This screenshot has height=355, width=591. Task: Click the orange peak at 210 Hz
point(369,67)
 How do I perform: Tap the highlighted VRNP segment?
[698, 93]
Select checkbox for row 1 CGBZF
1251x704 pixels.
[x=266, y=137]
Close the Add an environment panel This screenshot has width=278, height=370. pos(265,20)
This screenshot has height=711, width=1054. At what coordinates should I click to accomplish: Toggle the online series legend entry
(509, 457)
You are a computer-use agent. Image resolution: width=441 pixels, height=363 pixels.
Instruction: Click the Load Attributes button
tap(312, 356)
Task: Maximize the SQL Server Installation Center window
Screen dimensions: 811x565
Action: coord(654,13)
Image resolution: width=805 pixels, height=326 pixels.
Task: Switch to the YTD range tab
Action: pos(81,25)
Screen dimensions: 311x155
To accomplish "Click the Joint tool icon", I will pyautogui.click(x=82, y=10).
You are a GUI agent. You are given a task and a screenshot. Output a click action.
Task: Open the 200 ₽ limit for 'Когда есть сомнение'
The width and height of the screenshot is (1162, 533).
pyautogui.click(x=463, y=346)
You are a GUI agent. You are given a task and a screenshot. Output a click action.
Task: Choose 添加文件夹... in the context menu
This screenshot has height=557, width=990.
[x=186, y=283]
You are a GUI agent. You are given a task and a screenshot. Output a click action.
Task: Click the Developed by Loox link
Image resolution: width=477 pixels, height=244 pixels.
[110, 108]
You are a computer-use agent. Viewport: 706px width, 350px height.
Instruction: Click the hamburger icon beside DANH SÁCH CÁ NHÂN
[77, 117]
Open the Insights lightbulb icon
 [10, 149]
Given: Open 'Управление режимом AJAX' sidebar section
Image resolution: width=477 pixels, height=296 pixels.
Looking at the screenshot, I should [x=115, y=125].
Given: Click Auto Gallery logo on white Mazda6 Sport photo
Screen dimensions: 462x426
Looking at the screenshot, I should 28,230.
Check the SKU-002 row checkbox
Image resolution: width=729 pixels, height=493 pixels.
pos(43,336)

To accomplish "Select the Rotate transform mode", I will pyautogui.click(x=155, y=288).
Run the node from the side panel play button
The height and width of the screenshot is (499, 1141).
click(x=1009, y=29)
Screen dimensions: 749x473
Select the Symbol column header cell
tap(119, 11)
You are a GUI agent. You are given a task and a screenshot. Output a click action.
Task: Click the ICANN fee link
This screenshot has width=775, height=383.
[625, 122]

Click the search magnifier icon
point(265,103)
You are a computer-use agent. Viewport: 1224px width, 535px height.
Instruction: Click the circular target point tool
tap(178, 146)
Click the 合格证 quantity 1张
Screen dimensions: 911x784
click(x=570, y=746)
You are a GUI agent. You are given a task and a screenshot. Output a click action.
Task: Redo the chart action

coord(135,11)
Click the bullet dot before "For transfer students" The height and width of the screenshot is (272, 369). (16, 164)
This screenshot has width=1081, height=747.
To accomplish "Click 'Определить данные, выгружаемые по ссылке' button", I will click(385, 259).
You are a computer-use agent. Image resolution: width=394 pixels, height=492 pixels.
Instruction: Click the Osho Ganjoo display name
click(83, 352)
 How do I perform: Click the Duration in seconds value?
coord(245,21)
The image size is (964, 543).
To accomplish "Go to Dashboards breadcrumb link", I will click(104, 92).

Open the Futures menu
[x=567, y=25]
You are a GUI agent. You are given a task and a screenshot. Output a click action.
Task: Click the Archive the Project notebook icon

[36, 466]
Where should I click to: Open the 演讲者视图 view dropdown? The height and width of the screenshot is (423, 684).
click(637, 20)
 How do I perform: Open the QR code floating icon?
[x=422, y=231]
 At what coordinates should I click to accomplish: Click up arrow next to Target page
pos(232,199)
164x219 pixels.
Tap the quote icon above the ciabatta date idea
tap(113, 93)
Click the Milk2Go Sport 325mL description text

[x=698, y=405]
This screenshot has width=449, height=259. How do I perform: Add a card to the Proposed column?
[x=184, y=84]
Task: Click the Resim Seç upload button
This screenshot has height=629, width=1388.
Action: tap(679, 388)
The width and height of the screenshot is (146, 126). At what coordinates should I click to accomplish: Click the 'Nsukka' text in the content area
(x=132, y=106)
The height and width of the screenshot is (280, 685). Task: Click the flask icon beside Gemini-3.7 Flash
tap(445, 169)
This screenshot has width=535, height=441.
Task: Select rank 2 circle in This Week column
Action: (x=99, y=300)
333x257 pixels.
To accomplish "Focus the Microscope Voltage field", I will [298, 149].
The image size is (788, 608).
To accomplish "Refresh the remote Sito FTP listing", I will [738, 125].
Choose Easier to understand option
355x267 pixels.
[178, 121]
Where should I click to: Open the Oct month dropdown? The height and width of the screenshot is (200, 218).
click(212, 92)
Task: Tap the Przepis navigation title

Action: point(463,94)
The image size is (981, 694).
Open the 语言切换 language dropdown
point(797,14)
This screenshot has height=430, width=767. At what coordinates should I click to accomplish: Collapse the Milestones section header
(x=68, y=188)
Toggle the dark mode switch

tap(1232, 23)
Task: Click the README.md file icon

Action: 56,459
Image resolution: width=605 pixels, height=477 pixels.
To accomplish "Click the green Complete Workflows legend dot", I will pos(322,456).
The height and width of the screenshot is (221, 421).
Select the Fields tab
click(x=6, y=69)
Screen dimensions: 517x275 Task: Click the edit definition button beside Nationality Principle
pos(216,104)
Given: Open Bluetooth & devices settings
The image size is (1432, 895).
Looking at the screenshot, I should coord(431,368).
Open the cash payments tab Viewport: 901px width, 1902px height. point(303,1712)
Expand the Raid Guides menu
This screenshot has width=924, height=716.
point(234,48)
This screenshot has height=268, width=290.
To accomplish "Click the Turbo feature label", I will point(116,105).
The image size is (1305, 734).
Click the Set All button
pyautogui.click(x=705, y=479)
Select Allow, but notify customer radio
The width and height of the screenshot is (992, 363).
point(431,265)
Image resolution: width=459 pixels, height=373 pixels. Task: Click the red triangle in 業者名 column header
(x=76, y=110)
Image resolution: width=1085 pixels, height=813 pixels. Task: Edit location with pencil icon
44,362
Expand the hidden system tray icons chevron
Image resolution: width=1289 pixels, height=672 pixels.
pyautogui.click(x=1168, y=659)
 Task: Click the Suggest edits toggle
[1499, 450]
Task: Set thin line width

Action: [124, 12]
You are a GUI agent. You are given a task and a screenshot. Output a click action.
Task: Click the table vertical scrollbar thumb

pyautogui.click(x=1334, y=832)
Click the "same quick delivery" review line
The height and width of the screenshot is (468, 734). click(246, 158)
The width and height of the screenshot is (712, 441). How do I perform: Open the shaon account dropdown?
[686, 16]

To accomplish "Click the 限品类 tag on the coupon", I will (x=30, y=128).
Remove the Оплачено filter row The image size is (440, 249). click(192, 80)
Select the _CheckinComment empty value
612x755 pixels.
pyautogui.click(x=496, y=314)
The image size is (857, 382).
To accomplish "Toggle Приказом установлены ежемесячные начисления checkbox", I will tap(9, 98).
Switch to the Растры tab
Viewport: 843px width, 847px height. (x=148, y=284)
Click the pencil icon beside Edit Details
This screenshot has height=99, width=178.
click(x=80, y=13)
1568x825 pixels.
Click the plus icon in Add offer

- Task to complete: Output the entire listing again, word for word.

- Solution for this problem:
This screenshot has height=355, width=591. Task: Click the orange peak at 210 Hz
point(369,67)
 How do I perform: Tap the highlighted VRNP segment?
[698, 93]
Select checkbox for row 1 CGBZF
1251x704 pixels.
[x=266, y=137]
Close the Add an environment panel This screenshot has width=278, height=370. pos(265,20)
This screenshot has height=711, width=1054. At what coordinates should I click to accomplish: Toggle the online series legend entry
(509, 457)
You are a computer-use agent. Image resolution: width=441 pixels, height=363 pixels.
Instruction: Click the Load Attributes button
tap(312, 356)
Task: Maximize the SQL Server Installation Center window
Screen dimensions: 811x565
Action: coord(654,13)
Image resolution: width=805 pixels, height=326 pixels.
Task: Switch to the YTD range tab
Action: pos(81,25)
Screen dimensions: 311x155
To accomplish "Click the Joint tool icon", I will pyautogui.click(x=82, y=10).
You are a GUI agent. You are given a task and a screenshot. Output a click action.
Task: Open the 200 ₽ limit for 'Когда есть сомнение'
The width and height of the screenshot is (1162, 533).
pyautogui.click(x=463, y=346)
You are a GUI agent. You are given a task and a screenshot. Output a click action.
Task: Choose 添加文件夹... in the context menu
This screenshot has height=557, width=990.
[x=186, y=283]
You are a GUI agent. You are given a task and a screenshot. Output a click action.
Task: Click the Developed by Loox link
Image resolution: width=477 pixels, height=244 pixels.
[110, 108]
You are a computer-use agent. Viewport: 706px width, 350px height.
Instruction: Click the hamburger icon beside DANH SÁCH CÁ NHÂN
[77, 117]
Open the Insights lightbulb icon
 [10, 149]
Given: Open 'Управление режимом AJAX' sidebar section
Image resolution: width=477 pixels, height=296 pixels.
Looking at the screenshot, I should [x=115, y=125].
Given: Click Auto Gallery logo on white Mazda6 Sport photo
Screen dimensions: 462x426
Looking at the screenshot, I should 28,230.
Check the SKU-002 row checkbox
Image resolution: width=729 pixels, height=493 pixels.
pos(43,336)

To accomplish "Select the Rotate transform mode", I will pyautogui.click(x=155, y=288).
Run the node from the side panel play button
The height and width of the screenshot is (499, 1141).
click(x=1009, y=29)
Screen dimensions: 749x473
Select the Symbol column header cell
tap(119, 11)
You are a GUI agent. You are given a task and a screenshot. Output a click action.
Task: Click the ICANN fee link
This screenshot has width=775, height=383.
[625, 122]

Click the search magnifier icon
point(265,103)
You are a computer-use agent. Viewport: 1224px width, 535px height.
Instruction: Click the circular target point tool
tap(178, 146)
Click the 合格证 quantity 1张
Screen dimensions: 911x784
click(x=570, y=746)
You are a GUI agent. You are given a task and a screenshot. Output a click action.
Task: Redo the chart action

coord(135,11)
Click the bullet dot before "For transfer students" The height and width of the screenshot is (272, 369). (16, 164)
This screenshot has width=1081, height=747.
To accomplish "Click 'Определить данные, выгружаемые по ссылке' button", I will click(385, 259).
You are a computer-use agent. Image resolution: width=394 pixels, height=492 pixels.
Instruction: Click the Osho Ganjoo display name
click(83, 352)
 How do I perform: Click the Duration in seconds value?
coord(245,21)
The image size is (964, 543).
To accomplish "Go to Dashboards breadcrumb link", I will click(104, 92).

Open the Futures menu
[x=567, y=25]
You are a GUI agent. You are given a task and a screenshot. Output a click action.
Task: Click the Archive the Project notebook icon

[36, 466]
Where should I click to: Open the 演讲者视图 view dropdown? The height and width of the screenshot is (423, 684).
click(637, 20)
 How do I perform: Open the QR code floating icon?
[x=422, y=231]
 At what coordinates should I click to accomplish: Click up arrow next to Target page
pos(232,199)
164x219 pixels.
Tap the quote icon above the ciabatta date idea
tap(113, 93)
Click the Milk2Go Sport 325mL description text

[x=698, y=405]
This screenshot has width=449, height=259. How do I perform: Add a card to the Proposed column?
[x=184, y=84]
Task: Click the Resim Seç upload button
This screenshot has height=629, width=1388.
Action: tap(679, 388)
The width and height of the screenshot is (146, 126). At what coordinates should I click to accomplish: Click the 'Nsukka' text in the content area
(x=132, y=106)
The height and width of the screenshot is (280, 685). Task: Click the flask icon beside Gemini-3.7 Flash
tap(445, 169)
This screenshot has width=535, height=441.
Task: Select rank 2 circle in This Week column
Action: (x=99, y=300)
333x257 pixels.
To accomplish "Focus the Microscope Voltage field", I will [298, 149].
The image size is (788, 608).
To accomplish "Refresh the remote Sito FTP listing", I will [738, 125].
Choose Easier to understand option
355x267 pixels.
[178, 121]
Where should I click to: Open the Oct month dropdown? The height and width of the screenshot is (200, 218).
click(212, 92)
Task: Tap the Przepis navigation title

Action: point(463,94)
The image size is (981, 694).
Open the 语言切换 language dropdown
point(797,14)
This screenshot has height=430, width=767. At what coordinates should I click to accomplish: Collapse the Milestones section header
(x=68, y=188)
Toggle the dark mode switch

tap(1232, 23)
Task: Click the README.md file icon

Action: 56,459
Image resolution: width=605 pixels, height=477 pixels.
To accomplish "Click the green Complete Workflows legend dot", I will pos(322,456).
The height and width of the screenshot is (221, 421).
Select the Fields tab
click(x=6, y=69)
Screen dimensions: 517x275 Task: Click the edit definition button beside Nationality Principle
pos(216,104)
Given: Open Bluetooth & devices settings
The image size is (1432, 895).
Looking at the screenshot, I should coord(431,368).
Open the cash payments tab Viewport: 901px width, 1902px height. point(303,1712)
Expand the Raid Guides menu
This screenshot has width=924, height=716.
point(234,48)
This screenshot has height=268, width=290.
To accomplish "Click the Turbo feature label", I will point(116,105).
The image size is (1305, 734).
Click the Set All button
pyautogui.click(x=705, y=479)
Select Allow, but notify customer radio
The width and height of the screenshot is (992, 363).
point(431,265)
Image resolution: width=459 pixels, height=373 pixels. Task: Click the red triangle in 業者名 column header
(x=76, y=110)
Image resolution: width=1085 pixels, height=813 pixels. Task: Edit location with pencil icon
44,362
Expand the hidden system tray icons chevron
Image resolution: width=1289 pixels, height=672 pixels.
pyautogui.click(x=1168, y=659)
 Task: Click the Suggest edits toggle
[1499, 450]
Task: Set thin line width

Action: [124, 12]
You are a GUI agent. You are given a task and a screenshot. Output a click action.
Task: Click the table vertical scrollbar thumb

pyautogui.click(x=1334, y=832)
Click the "same quick delivery" review line
The height and width of the screenshot is (468, 734). click(246, 158)
The width and height of the screenshot is (712, 441). How do I perform: Open the shaon account dropdown?
[686, 16]

To accomplish "Click the 限品类 tag on the coupon", I will (x=30, y=128).
Remove the Оплачено filter row The image size is (440, 249). click(192, 80)
Select the _CheckinComment empty value
612x755 pixels.
pyautogui.click(x=496, y=314)
The image size is (857, 382).
To accomplish "Toggle Приказом установлены ежемесячные начисления checkbox", I will tap(9, 98).
Switch to the Растры tab
Viewport: 843px width, 847px height. (x=148, y=284)
Click the pencil icon beside Edit Details
This screenshot has height=99, width=178.
click(x=80, y=13)
1568x825 pixels.
Click the plus icon in Add offer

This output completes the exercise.